The original cube has 6 faces. When the hemisphere is carved out from one face, that face is no longer a full square. Instead, it has a circular hole, and the curved surface of the hemisphere is exposed inside.
The total surface area of the remaining piece is calculated as:
(Area of 5 faces of the cube) + (Area of the square face with the circular hole) + (Curved surface area of the hemisphere).
Alternatively, this can be seen as:
(Total surface area of the cube) - (Area of the circular base of the hemisphere) + (Curved surface area of the hemisphere).

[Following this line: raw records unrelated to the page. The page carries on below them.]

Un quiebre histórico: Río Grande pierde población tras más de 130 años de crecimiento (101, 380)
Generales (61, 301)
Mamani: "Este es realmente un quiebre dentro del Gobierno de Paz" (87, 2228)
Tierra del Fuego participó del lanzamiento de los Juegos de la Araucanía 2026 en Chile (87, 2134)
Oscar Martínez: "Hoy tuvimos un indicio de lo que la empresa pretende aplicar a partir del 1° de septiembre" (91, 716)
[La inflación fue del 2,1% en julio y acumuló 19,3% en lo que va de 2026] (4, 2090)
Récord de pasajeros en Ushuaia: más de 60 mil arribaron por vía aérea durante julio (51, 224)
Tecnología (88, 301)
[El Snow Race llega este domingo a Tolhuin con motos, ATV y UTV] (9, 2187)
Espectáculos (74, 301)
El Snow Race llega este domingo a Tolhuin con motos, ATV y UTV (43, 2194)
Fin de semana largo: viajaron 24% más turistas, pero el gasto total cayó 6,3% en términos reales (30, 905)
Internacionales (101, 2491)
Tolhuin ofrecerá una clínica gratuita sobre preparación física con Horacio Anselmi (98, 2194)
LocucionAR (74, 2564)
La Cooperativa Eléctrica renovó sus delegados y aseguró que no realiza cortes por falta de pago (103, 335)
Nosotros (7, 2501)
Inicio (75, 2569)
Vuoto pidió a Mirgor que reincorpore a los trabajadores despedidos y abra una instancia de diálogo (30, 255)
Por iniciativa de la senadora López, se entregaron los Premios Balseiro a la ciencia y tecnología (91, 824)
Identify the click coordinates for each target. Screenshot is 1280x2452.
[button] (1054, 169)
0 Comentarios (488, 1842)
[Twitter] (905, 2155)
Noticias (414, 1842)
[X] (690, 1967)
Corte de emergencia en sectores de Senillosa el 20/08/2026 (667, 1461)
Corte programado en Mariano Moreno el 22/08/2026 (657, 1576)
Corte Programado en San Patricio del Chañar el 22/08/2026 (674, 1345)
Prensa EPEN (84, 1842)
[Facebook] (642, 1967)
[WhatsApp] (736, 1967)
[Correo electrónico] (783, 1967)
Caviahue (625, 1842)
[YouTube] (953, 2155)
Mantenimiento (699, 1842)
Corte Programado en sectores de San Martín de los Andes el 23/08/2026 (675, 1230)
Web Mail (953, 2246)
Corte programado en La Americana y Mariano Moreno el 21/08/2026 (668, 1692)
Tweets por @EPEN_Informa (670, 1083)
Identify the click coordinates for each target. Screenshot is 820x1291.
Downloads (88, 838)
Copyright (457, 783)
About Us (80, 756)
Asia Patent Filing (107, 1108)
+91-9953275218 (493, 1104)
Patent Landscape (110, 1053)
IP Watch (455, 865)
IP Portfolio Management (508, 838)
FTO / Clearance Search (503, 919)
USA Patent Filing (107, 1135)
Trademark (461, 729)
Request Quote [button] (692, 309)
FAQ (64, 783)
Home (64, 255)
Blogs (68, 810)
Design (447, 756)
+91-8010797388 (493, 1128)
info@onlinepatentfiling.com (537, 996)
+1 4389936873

The formula for the total surface area of the remaining solid is:
Surface Area = $$6 \times s^2 - \pi r^2 + 2 \pi r^2$$
Surface Area = $$6 \times s^2 + \pi r^2$$
First, calculate the surface area of the 6 faces of the cube:
Area of one face = $$s \times s = 21 \text{ cm} \times 21 \text{ cm} = 441 \text{ cm}^2$$
Area of 6 faces = $$6 \times 441 \text{ cm}^2 = 2646 \text{ cm}^2$$
Next, calculate the area of the circular base of the hemisphere (which is removed from one face of the cube):
Area of base = $$\pi \times r^2$$
Area of base = $$\frac{22}{7} \times (10.5)^2$$
Area of base = $$\frac{22}{7} \times (\frac{21}{2})^2$$
Area of base = $$\frac{22}{7} \times \frac{21 \times 21}{2 \times 2}$$
Area of base = $$\frac{22}{7} \times \frac{441}{4}$$
We can simplify the numbers:
$$22 \div 2 = 11$$ and $$4 \div 2 = 2$$ (reducing 22/4 to 11/2)
$$441 \div 7 = 63$$
Area of base = $$\frac{11 \times 63}{2}$$
$$11 \times 63 = 693$$
Area of base = $$\frac{693}{2} = 346.5 \text{ cm}^2$$
Finally, calculate the curved surface area of the hemisphere:
Curved surface area of hemisphere = $$2 \times \pi \times r^2$$
Since we found $$\pi r^2 = 346.5 \text{ cm}^2$$,
Curved surface area of hemisphere = $$2 \times 346.5 \text{ cm}^2 = 693 \text{ cm}^2$$
Now, calculate the total surface area of the remaining piece:
Surface Area = (Area of 6 faces of the cube) - (Area of circular base) + (Curved surface area of hemisphere)
Surface Area = $$2646 \text{ cm}^2 - 346.5 \text{ cm}^2 + 693 \text{ cm}^2$$
Surface Area = $$2299.5 \text{ cm}^2 + 693 \text{ cm}^2$$
Surface Area = $$2992.5 \text{ cm}^2$$
Alternatively, using the simplified formula:
Surface Area = $$6s^2 + \pi r^2$$
Surface Area = $$2646 \text{ cm}^2 + 346.5 \text{ cm}^2$$
Surface Area = $$2992.5 \text{ cm}^2$$

**step5** Final Answer Summary

The volume of the remaining piece is $$6835.5 \text{ cm}^3$$.
The surface area of the remaining piece is $$2992.5 \text{ cm}^2$$.